Isn’t it a better idea to invest that time into building the skills which will help you better thrive in college once you arrive?
We encourage any family with a high school junior or senior to read Where You Go is Not Who You Will Be by the New York Times writer Frank Bruni. This book reminded us that ultimately it’s our kids who are in charge of their education and approach to life. College is merely an opportunity. Sure, it’s important for them to be immersed in a culture where they will thrive and be with peers and professors who share their values, but no college, regardless of the “brand,” is a magic wand or special elixir that will guarantee a young adult’s future success. Instead, it’s up to them to take advantage of the incredible resources they will discover at virtually any good university, apply themselves, discover their passions, and maximize their learning and personal growth.

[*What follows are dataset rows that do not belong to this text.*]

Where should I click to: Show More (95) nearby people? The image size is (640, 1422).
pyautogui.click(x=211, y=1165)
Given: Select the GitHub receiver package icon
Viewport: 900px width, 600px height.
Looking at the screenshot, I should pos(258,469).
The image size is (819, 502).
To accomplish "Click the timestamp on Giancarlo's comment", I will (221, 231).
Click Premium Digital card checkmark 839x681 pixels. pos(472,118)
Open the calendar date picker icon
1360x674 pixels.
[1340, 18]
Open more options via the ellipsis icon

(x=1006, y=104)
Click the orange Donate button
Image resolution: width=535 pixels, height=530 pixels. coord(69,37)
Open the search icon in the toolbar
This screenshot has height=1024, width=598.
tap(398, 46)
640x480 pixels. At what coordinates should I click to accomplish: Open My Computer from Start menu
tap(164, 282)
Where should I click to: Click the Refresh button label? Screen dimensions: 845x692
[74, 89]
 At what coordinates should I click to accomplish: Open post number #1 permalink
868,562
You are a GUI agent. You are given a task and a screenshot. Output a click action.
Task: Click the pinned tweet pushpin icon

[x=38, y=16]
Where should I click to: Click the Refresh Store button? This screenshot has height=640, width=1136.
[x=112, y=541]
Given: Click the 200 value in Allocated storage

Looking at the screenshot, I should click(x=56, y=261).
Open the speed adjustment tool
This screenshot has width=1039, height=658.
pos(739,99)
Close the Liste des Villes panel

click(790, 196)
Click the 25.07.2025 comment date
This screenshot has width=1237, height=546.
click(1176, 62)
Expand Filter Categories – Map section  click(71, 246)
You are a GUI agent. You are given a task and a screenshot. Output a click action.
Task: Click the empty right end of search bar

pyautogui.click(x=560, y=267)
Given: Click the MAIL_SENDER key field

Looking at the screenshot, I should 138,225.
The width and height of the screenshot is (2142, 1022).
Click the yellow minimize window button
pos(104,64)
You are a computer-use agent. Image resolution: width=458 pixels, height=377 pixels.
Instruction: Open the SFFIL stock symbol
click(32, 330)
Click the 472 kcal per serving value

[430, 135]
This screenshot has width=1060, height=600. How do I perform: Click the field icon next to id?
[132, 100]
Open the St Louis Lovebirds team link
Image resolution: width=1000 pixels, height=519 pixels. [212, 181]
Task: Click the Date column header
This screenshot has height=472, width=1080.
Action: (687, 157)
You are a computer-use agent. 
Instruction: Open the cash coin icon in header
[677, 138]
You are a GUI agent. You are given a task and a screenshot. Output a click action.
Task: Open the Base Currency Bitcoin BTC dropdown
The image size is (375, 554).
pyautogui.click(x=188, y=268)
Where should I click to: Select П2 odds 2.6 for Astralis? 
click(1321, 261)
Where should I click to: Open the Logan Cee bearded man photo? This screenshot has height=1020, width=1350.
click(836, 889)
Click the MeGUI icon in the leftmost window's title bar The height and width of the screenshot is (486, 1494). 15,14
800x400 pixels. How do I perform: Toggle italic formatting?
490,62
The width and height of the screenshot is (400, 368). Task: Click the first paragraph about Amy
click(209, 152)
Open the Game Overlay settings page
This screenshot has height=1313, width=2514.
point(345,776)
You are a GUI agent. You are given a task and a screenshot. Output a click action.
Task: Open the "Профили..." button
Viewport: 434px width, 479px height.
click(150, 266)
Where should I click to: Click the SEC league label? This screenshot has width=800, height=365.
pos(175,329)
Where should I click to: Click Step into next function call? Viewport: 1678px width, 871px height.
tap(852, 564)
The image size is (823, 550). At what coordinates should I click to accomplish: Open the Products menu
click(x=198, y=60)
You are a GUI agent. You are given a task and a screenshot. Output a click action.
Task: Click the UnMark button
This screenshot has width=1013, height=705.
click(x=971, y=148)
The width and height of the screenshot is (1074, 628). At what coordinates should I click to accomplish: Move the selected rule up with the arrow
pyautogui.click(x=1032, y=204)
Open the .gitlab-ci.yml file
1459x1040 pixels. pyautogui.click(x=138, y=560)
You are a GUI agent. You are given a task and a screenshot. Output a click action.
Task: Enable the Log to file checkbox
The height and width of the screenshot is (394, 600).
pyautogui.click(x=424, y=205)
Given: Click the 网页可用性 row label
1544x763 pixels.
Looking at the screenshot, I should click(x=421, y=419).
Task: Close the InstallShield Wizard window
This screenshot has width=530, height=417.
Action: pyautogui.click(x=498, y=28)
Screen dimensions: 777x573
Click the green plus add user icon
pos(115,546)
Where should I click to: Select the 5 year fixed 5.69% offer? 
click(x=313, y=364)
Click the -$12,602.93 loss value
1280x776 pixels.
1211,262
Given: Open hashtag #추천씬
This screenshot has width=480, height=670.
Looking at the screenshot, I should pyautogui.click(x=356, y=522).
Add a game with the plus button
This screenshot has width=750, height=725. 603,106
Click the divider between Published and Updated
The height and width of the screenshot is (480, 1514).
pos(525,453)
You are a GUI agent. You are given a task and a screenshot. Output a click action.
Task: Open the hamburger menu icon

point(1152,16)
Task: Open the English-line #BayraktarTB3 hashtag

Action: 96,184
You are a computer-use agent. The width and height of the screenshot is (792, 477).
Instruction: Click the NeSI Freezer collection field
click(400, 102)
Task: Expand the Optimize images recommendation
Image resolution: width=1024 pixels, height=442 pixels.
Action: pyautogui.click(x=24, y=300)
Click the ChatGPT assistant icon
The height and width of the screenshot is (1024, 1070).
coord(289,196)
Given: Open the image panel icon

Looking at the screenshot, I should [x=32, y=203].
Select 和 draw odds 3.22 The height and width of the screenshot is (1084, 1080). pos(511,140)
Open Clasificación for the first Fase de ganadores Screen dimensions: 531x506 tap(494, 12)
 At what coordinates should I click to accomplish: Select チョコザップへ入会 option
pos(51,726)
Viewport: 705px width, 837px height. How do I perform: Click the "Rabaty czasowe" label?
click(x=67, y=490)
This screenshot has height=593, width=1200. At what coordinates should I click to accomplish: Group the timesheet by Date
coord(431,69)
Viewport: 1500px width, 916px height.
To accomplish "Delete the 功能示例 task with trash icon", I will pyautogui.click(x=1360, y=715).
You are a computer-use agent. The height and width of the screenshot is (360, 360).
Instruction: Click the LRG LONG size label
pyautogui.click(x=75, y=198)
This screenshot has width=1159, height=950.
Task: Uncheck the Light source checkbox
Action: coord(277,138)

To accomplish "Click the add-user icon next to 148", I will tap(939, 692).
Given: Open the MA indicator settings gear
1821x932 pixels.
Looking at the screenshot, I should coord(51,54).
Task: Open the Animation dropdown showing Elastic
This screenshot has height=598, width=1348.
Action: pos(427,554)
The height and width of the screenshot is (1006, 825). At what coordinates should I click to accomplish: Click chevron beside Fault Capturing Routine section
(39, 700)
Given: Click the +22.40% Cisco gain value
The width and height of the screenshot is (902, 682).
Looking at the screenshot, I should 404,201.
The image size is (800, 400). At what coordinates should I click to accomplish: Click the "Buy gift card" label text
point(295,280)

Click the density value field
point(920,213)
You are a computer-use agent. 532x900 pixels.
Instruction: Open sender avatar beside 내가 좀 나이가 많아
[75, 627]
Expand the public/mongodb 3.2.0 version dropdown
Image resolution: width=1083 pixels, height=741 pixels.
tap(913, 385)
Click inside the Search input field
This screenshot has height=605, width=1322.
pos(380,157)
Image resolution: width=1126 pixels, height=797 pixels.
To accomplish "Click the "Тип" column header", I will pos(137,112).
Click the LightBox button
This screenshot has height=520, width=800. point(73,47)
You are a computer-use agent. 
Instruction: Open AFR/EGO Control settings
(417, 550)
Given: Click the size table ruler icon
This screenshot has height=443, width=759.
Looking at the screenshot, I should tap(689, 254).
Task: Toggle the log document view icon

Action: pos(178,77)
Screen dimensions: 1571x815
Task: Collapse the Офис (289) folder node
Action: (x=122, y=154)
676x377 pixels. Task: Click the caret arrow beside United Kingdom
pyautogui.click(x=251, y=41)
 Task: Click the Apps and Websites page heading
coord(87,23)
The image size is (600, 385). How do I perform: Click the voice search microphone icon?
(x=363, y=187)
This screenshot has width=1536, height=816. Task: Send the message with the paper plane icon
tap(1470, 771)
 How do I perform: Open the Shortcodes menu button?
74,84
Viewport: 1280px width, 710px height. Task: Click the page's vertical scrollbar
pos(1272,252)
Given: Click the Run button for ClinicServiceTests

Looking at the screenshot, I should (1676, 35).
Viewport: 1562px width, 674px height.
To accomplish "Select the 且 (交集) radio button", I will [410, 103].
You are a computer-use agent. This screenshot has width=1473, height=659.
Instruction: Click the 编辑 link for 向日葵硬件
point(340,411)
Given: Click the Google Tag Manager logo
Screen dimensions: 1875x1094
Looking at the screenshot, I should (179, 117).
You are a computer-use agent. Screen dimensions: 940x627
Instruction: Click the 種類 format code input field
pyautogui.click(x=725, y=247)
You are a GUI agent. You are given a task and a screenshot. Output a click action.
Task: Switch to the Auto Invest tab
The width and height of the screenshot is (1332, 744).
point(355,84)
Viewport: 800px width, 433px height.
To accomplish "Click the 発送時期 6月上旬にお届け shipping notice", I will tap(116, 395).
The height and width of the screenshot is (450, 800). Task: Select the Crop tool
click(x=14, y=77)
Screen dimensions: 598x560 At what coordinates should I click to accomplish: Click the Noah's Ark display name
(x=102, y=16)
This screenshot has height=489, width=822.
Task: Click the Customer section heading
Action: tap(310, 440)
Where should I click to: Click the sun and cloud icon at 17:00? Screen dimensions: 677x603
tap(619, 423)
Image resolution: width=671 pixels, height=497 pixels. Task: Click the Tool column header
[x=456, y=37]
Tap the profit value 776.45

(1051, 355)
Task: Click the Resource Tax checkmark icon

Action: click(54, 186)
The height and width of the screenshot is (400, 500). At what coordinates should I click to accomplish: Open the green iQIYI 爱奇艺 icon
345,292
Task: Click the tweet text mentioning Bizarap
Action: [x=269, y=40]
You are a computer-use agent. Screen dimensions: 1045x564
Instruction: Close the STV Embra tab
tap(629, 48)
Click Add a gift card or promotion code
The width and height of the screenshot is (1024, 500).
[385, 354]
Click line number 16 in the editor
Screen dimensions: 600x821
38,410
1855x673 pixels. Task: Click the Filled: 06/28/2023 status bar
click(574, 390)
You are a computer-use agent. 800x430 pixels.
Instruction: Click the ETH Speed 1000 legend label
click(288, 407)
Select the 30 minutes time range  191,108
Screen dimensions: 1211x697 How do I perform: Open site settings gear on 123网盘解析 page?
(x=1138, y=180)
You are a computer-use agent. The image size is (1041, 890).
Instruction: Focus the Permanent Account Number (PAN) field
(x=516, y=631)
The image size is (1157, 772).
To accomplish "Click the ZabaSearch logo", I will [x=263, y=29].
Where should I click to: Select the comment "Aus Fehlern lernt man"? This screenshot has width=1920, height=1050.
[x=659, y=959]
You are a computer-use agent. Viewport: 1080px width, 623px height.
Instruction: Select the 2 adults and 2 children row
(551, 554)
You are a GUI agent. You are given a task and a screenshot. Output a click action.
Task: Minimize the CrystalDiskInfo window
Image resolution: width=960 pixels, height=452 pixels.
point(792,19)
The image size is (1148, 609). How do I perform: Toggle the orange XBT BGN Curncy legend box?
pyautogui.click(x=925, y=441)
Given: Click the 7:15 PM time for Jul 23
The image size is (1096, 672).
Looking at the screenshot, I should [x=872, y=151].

Despite the pressure many students feel to get into an ivy league school, data shows that almost all Fortune 500 CEOs actually attended public universities and that ivy league graduates are significantly underrepresented in this elite club. While there is an initial earnings bump graduates of elite colleges may receive early in their career, it is usually nullified in less than 10 years as employees’ compensation becomes based on actual ability, contribution, and accomplishment, rather than on potential or educational pedigree.
Ultimately, though, we don’t believe that attending college should be about enhancing economic value—it’s about growing into the person you want to be, discovering new passions, making lifelong friends, forming relationships with professors and mentors, enhancing executive function skills, and building the skills and knowledge to become engaged citizens. And while there are distinct differences among colleges and their cultures, an engaged learner can fulfill these objectives at many different colleges, not at merely a few elite schools.